Local anesthesia, the well-known method of sedation, usually is insufficient for dental implantation and the augmentation of the alveolar ridge, because the operations last for 1 to 2 hours and patients may experience fear and strain. This article examines a new complex sedation method using ketorolac, midazolam, and a local anesthetic 4% solution of articaine hydrochloride and epinephrine (Septanest) in combination with a vasoconstrictor. This method was applied to 67 patients operated on for dental implantation with screw implants or for the alveolar ridge augmentation with biocompatible materials. The control group, which consisted of 20 patients, received local anesthesia with articaine-epinephrine only. Most of the control patients were found to have experienced fear and strain during the aforementioned surgical procedures; their blood pressure and pulse rate increased, and more than half of them experienced pain. No disorders of hemodynamics or the psychoemotional status of the patients were observed during sedation with ketorolac, midazolam, and articaine-epinephrine. Furthermore, anterograde amnesia was determined for the 80% of the patients in the test group.
Operations in ambulant oral surgery are mostly performed with the patient under local infiltration or block anesthesia. Articaine hydrochloride is one of the most effective anesthetics.1,2 Dental implantation and augmentation of the alveolar ridge last from 1 to 2 hours, and patients experience psychoemotional strain and fear.3 Therefore, local anesthesia usually is insufficient for these operations. Most of the authors recommend performing them with the patient under sedation using local anesthetic in combination with analgesic and sedative agents.4–7 The purpose of this study was to examine and evaluate the sedation method proposed by the authors.
Material and Methods
Sixty-seven patients aged 17 to 64 years participated in the study (30 men and 37 women). We performed dental implantation with titanium screw implants for 45 patients and alveolar ridge augmentation with biocompatible materials (guided bone regeneration) for 22 patients. All the patients were in good health.
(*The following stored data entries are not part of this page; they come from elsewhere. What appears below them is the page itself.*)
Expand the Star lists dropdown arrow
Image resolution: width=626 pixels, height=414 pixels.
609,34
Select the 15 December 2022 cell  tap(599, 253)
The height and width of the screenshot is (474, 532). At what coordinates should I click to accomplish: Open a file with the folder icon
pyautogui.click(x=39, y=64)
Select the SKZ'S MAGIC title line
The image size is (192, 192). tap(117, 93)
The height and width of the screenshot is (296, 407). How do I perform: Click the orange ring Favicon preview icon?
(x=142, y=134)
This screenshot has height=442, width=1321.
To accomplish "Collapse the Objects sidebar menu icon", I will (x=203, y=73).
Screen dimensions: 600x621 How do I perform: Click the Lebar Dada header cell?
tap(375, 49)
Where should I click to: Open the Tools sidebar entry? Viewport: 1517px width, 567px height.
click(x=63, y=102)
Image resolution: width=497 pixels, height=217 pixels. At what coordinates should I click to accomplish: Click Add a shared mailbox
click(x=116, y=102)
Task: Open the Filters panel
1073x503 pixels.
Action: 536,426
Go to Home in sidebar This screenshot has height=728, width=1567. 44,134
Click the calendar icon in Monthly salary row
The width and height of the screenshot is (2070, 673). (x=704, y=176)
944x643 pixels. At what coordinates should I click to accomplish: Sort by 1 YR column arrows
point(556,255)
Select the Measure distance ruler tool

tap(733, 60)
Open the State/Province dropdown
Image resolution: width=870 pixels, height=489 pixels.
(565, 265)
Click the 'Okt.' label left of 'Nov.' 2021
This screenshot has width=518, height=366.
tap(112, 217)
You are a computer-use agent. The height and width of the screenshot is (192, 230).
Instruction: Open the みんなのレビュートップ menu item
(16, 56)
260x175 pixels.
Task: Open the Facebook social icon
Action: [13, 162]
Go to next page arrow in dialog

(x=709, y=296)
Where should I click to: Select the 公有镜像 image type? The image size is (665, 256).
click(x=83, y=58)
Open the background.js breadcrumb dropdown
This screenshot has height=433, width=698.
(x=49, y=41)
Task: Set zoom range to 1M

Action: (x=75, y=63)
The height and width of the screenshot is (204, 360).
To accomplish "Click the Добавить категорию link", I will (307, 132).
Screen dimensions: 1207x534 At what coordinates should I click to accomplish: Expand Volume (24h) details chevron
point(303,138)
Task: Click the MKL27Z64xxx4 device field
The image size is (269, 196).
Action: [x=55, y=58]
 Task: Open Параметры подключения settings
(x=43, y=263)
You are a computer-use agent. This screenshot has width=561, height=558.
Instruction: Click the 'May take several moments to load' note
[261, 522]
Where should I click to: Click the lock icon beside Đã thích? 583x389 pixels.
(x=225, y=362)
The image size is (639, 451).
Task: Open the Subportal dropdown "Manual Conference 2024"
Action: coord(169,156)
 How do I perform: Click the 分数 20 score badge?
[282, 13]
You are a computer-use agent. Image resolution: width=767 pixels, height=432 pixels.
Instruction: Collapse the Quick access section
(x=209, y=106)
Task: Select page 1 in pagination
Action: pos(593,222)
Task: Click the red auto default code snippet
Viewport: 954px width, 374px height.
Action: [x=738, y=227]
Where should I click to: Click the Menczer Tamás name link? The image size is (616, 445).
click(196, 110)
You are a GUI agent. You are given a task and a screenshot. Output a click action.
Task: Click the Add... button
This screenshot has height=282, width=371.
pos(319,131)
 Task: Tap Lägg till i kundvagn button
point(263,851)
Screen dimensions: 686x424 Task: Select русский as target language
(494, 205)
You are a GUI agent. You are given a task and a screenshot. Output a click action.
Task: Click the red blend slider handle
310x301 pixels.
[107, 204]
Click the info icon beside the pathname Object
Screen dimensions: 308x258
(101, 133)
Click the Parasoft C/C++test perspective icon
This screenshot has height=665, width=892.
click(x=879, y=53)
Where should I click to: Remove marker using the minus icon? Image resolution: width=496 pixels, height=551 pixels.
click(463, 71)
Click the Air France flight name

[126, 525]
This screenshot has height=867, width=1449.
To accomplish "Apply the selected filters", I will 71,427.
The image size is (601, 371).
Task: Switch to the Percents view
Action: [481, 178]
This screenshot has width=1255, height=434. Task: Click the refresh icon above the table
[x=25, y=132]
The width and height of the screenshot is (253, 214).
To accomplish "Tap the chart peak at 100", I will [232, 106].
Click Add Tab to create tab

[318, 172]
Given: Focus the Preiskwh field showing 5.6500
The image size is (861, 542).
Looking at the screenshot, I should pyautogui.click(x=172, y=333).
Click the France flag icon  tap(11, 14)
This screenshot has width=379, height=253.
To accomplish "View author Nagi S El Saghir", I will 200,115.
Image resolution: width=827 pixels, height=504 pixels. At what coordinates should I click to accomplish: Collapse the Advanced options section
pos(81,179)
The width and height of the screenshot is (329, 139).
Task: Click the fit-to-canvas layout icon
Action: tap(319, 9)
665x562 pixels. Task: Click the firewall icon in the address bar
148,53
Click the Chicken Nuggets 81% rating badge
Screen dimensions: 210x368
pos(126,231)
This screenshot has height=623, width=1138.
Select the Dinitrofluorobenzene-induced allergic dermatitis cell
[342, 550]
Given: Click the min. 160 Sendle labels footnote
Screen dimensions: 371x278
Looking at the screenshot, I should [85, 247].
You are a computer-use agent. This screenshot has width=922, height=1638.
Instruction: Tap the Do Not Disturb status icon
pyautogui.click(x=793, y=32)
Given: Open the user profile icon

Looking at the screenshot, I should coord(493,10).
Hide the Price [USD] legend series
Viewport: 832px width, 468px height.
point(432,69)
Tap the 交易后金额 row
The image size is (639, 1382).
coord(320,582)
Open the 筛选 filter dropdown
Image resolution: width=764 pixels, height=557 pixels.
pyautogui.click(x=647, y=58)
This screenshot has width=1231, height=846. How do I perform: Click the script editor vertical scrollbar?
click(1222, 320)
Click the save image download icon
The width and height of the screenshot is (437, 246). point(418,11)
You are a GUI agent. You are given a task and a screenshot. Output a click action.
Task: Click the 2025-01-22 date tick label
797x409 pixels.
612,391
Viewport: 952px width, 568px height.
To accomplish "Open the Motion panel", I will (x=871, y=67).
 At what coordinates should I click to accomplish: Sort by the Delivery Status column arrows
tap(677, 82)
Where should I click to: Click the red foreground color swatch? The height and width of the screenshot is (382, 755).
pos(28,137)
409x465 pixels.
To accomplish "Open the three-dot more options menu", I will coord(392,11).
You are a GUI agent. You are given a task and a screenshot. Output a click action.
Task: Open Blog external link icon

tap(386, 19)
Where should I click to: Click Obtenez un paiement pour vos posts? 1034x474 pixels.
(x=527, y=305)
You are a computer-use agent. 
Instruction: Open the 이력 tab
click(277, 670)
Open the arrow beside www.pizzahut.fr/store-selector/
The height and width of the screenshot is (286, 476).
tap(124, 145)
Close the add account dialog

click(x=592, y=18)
The control group consisted of 20 patients aged 18 to 62 years (11 men and 9 women). We performed dental implantation for 12 of them and guided bone regeneration for 8. Control group patients were operated on while they were under local anesthesia using articaine, and the test group was operated on while they were under sedation. We suggested a method of sedation using the nonsteroidal anti-inflammatory drug ketorolac, the benzodiazepine midazolam, and a 4% solution of articaine hydrochloride and epinephrine (Septanest) in combination with a vasoconstrictor. These agents act potentially and diminish psychoemotional strain and fear (Figure 1).
An intramuscular injection of 60 mg of ketorolac (Ketanov) was performed first. Then an intravenous injection of 0.1 mg/kg of midazolam followed after 20 minutes. If the operation lasted longer or the effect of midazolam was insufficient, 0.02 to 0.03 mg/kg of midazolam was injected additionally. This was usually necessary only for young patients, because the elder ones are more sensitive to midazolam.8 Disturbed speech fluency and horizontal nystagmus are the indicators of sufficient midazolam dose control. Monitoring of these symptoms ensures safe dosage of the preparation. The local anesthetic articaine-epinephrine was injected 5 minutes after the midazolam injection.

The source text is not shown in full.